Paul sortit, la rue était toujours là, le sapin aussi, Suzanne n'était pas sur son banc, un écriteau sur la vitre du bar d'Antoine annonçait une fermeture exceptionnelle de quatre jours, il était en congés imprévus pour une semaine, Paul eut besoin de regarder son reflet dans une vitrine, pour vérifier son apparence. Sa vie était à mille lieux de celle qu'il avait si peu de temps avant. Il traversa la rue, passa la tête dans l'entrée de l'épicerie, et promit à Roland qu'il lui rapporterait un souvenir. Il sembla touché. Paul leva la main, on aurait pu croire qu'il partait trois mois aux Etats-Unis, il partait trois jours dans son village d'enfance perché dans les montagnes, à deux heures de route, mais c'était peut être le plus important des voyages qu'il avait fait.

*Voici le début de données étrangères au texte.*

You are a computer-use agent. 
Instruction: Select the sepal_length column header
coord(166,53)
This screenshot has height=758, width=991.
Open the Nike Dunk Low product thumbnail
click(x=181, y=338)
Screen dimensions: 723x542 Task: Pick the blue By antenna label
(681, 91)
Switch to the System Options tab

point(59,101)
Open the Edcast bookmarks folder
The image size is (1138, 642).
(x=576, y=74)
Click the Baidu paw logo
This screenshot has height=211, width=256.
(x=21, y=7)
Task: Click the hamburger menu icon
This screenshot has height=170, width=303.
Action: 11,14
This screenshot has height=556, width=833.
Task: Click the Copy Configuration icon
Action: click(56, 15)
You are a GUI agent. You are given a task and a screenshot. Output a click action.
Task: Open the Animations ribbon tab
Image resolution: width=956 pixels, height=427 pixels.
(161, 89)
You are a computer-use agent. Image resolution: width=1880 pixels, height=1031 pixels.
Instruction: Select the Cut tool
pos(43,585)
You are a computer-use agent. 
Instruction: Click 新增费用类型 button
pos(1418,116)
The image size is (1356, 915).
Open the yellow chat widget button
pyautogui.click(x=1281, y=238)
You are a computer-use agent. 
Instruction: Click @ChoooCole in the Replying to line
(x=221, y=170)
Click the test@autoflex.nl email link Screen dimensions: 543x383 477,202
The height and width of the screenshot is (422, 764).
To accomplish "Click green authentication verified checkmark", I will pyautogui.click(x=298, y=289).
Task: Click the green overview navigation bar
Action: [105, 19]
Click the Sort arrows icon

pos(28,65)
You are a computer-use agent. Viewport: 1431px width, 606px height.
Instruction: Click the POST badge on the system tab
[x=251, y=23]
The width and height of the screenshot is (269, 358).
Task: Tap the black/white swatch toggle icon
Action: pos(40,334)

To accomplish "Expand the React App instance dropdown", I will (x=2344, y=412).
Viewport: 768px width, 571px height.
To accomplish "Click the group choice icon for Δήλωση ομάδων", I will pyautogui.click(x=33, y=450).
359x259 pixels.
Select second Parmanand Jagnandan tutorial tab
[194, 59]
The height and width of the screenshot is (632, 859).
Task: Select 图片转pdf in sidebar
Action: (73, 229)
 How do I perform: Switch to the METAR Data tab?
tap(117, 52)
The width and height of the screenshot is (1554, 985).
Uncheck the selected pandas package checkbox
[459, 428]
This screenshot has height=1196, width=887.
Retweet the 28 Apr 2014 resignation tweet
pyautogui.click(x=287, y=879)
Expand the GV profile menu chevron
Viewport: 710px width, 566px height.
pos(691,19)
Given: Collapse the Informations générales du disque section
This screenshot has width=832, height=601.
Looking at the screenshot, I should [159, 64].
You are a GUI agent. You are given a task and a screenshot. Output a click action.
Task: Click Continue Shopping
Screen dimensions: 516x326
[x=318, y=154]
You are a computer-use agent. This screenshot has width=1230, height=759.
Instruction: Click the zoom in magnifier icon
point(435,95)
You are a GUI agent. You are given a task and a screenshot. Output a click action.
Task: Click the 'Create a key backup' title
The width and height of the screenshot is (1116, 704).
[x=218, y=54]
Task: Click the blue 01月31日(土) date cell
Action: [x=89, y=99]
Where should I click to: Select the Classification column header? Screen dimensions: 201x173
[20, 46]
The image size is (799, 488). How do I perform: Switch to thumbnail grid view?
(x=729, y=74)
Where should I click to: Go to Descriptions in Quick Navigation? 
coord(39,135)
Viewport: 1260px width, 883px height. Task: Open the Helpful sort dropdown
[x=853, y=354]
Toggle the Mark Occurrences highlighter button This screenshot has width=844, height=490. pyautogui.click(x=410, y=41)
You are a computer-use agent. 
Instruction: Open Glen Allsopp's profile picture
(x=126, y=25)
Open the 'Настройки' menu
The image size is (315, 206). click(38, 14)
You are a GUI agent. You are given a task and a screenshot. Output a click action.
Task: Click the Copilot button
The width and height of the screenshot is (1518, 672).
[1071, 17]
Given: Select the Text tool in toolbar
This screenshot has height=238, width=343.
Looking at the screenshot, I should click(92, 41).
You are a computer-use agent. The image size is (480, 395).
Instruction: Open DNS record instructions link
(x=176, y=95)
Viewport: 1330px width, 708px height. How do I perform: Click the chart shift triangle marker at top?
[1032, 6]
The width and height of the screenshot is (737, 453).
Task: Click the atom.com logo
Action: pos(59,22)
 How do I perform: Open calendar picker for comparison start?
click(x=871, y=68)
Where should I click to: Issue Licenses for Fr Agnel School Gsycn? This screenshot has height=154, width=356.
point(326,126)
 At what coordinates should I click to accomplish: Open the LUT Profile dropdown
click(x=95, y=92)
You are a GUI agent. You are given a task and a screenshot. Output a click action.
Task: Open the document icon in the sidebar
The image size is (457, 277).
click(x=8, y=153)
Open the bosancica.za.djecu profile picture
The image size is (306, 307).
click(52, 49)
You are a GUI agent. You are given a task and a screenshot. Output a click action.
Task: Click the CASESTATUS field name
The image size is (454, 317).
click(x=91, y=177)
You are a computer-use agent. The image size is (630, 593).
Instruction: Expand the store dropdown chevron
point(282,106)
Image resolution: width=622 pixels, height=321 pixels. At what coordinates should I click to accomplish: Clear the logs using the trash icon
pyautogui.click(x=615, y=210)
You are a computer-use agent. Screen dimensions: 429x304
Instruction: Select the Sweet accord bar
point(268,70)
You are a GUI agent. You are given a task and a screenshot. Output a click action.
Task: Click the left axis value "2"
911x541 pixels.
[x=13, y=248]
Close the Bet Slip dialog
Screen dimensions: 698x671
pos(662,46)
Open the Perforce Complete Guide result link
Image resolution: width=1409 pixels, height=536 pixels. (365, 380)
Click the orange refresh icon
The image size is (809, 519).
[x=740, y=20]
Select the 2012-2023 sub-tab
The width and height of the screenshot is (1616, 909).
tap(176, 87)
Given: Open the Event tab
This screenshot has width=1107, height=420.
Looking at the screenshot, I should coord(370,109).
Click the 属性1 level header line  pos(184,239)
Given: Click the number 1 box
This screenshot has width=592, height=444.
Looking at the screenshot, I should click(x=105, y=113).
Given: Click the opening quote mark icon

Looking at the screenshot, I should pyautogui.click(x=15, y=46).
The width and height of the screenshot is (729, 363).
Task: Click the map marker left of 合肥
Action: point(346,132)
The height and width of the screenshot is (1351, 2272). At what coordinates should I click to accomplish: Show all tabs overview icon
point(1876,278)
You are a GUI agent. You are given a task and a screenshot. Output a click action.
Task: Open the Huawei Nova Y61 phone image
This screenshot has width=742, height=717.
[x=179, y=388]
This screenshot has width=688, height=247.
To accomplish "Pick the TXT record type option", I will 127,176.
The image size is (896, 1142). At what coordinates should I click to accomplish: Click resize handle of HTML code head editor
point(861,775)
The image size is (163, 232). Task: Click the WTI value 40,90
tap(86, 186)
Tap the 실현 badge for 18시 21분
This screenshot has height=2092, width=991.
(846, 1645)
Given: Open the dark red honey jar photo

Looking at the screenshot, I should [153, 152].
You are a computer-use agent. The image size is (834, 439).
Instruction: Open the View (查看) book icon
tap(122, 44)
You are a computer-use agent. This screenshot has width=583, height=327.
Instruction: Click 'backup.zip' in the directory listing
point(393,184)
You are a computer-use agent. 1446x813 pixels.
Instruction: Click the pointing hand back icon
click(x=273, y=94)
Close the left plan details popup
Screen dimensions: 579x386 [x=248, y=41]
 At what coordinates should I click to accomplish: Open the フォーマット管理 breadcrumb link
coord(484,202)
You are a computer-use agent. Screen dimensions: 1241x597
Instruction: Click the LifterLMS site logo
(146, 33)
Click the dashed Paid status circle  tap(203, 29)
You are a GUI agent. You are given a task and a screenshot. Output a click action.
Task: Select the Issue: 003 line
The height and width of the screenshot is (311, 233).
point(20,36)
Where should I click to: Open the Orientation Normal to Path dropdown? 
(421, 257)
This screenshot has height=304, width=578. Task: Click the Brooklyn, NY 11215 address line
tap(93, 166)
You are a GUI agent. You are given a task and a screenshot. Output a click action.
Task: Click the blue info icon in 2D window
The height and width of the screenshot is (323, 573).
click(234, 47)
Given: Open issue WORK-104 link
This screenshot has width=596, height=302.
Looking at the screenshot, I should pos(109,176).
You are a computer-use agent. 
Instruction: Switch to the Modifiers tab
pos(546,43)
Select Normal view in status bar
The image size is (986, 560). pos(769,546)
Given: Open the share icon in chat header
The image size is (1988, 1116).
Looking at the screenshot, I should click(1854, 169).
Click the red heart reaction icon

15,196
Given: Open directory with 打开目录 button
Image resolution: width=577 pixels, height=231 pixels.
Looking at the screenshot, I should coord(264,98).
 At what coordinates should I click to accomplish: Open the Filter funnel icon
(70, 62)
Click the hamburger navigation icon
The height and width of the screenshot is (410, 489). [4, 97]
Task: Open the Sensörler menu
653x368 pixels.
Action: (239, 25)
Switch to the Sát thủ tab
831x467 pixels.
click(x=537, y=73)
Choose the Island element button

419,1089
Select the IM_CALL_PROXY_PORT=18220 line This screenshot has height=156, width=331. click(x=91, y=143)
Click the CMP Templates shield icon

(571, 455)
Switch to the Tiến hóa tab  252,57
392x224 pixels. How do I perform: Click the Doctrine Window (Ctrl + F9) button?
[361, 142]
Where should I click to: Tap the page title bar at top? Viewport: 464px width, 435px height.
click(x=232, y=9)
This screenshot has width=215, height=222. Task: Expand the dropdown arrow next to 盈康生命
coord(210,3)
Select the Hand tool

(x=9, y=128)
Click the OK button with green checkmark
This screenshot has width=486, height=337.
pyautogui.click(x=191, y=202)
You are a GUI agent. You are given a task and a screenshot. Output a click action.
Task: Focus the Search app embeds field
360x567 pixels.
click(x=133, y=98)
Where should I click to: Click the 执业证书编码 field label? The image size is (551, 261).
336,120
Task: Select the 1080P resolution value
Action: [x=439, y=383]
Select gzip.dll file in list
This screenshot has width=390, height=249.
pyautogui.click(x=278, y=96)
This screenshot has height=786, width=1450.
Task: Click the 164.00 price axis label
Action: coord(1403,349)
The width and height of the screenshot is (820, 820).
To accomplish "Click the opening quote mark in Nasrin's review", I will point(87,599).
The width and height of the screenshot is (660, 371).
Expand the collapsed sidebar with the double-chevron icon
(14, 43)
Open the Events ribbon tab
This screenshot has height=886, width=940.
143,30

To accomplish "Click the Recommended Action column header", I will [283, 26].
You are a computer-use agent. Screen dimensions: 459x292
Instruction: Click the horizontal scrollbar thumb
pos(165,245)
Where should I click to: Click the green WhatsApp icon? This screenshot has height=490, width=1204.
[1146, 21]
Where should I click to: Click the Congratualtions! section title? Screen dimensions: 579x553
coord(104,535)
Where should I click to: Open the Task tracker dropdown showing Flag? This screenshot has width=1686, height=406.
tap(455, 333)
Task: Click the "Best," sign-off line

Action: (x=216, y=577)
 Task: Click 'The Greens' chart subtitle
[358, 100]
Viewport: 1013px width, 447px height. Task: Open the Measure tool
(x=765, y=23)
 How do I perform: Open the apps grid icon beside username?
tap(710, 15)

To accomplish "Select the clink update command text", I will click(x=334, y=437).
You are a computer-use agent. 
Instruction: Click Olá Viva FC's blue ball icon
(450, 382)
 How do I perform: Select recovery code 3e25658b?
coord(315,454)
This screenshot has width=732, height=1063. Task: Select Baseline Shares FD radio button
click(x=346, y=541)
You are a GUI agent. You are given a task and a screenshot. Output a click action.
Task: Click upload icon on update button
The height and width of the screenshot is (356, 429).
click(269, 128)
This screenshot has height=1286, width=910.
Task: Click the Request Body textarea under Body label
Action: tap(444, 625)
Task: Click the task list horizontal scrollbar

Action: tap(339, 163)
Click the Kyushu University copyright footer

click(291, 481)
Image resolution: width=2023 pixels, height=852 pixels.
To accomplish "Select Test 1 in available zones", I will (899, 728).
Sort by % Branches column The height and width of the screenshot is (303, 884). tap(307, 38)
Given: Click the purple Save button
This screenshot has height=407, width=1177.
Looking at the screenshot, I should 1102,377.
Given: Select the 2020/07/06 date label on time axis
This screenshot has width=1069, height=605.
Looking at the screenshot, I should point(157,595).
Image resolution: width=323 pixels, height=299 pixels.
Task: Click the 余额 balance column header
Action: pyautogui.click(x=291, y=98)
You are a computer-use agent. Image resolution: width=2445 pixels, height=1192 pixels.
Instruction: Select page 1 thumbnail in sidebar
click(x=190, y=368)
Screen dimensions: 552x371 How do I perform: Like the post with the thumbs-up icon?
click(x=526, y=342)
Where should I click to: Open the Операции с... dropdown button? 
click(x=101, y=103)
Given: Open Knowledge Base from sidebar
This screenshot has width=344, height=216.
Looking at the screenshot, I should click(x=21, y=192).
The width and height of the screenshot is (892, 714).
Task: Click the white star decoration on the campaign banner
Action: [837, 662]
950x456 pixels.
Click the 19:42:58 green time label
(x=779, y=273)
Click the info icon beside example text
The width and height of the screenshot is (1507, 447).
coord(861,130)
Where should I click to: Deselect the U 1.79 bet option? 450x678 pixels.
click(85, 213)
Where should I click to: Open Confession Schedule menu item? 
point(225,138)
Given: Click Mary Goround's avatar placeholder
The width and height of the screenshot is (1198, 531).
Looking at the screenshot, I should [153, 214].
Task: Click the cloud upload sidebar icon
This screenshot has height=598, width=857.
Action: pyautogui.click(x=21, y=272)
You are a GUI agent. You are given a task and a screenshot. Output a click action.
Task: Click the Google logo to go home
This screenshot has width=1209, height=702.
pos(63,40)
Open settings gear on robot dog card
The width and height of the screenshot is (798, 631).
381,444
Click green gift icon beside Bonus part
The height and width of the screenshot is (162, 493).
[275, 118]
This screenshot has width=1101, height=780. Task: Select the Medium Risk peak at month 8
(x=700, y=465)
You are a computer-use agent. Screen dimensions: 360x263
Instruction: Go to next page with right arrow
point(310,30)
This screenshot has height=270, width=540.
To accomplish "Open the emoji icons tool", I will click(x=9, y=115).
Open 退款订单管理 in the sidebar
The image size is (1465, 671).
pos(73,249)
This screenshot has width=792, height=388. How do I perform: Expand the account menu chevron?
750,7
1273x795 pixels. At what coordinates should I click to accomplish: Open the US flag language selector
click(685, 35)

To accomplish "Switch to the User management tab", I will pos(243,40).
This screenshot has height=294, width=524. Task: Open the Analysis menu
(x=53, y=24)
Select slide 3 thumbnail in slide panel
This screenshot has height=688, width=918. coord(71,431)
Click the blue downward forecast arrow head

Le froid tombait, il se dirigea quand même vers le parc, direction le banc, ce banc qui l'avait accueilli le jour où tout avait basculé. Il s'assit, posa sa tête entre ses mains, son regard sur l'herbe. Pas d'eau ce soir, pas de fourmi, juste le silence de la nuit qui commençait déjà à tomber, les promeneurs étaient rentrés, il leva la tête, personne aux alentours, et se mit à sauter, courir, levant les bras, souriant aux arbres, au ciel rouge , au soleil qui s'était déjà fait la malle, à la lune qui prenait sa place, aux visages qui étaient toujours devant ses yeux, il avait peur, mais explosait de joie. Jean qu'il avait vu le matin même, son travail, son bureau, ses nuits tristes, ses vacances fades, ses rêves maudits étaient à des années lumières, jusqu'à quand, il l'ignorait.

Il reprit le chemin de son appartement, d'un pas sautillant, l'écharpe autour du coup ne l'avait pas quitté. En arrivant , il sonna à la loge de la concierge, qui ouvrit aussitôt. elle fit la même tête qu'Antoine lorsqu'il l'avait vu arriver le matin. Ses lèvres parfaitement maquillée, firent un O, et ses yeux tremblotèrent légèrement. Paul qui commençait à s'y habituer, lui demanda s'il pouvait lui laisser les clés de son appartement pour qu'elle nourrisse Monsieur Patate pendant ses trois jours d'absence. Ses lèvres s'étirèrent en un sourire qui était mangé par l'étonnement, la stupéfaction. Paul ne lui avait jamais rien demandé en quinze ans, il n'avait pas été désagréable mais totalement indifférent à elle. Elle articula un oui reconnaissant, et lui proposa de monter avec lui pour récupérer les clés, et rencontrer Monsieur Patate. Ils prirent donc les escaliers ensemble, finalement aussi étonnés l'un que l'autre. Elle l'a fit entrer , elle prit confiance, et se mit à visiter comme un appartement témoin. C'était un peu ce à quoi il ressemblait. Paul le trouvait en désordre, la faute au crèmes brûlées, aux nuits blanches, au livre posé sur la table de chevet. Il lui présenta Monsieur Patate qui s'était caché sous la couette, et lui donna le double d ses clés rangées dans l'entrée. La concierge dont il ignorait le nom le remercia, comme s'il lui avait fait une faveur , et Paul se sentit gêné. D'habitude, il aurait trouvé normal de ne pas la connaître, de lui demander un service, mais dans son nouveau monde, non. Il lui tendit sa main, et lui dit "je m'appelle Paul", elle le savait déjà, elle les connaissait tous, mais elle lui répondit , je suis Laure. Laure, il se dit bêtement que ce n'était pas un prénom de concierge. Elle repartit, ravie. Paul en refermant la porte se demandait comment elle était devenue concierge, à quoi elle occupait ses journées. Elle devait avoir soixante cinq ans, il ne voyait jamais personne lui rendre visite, ou peut être n'avait il juste jamais fait attention.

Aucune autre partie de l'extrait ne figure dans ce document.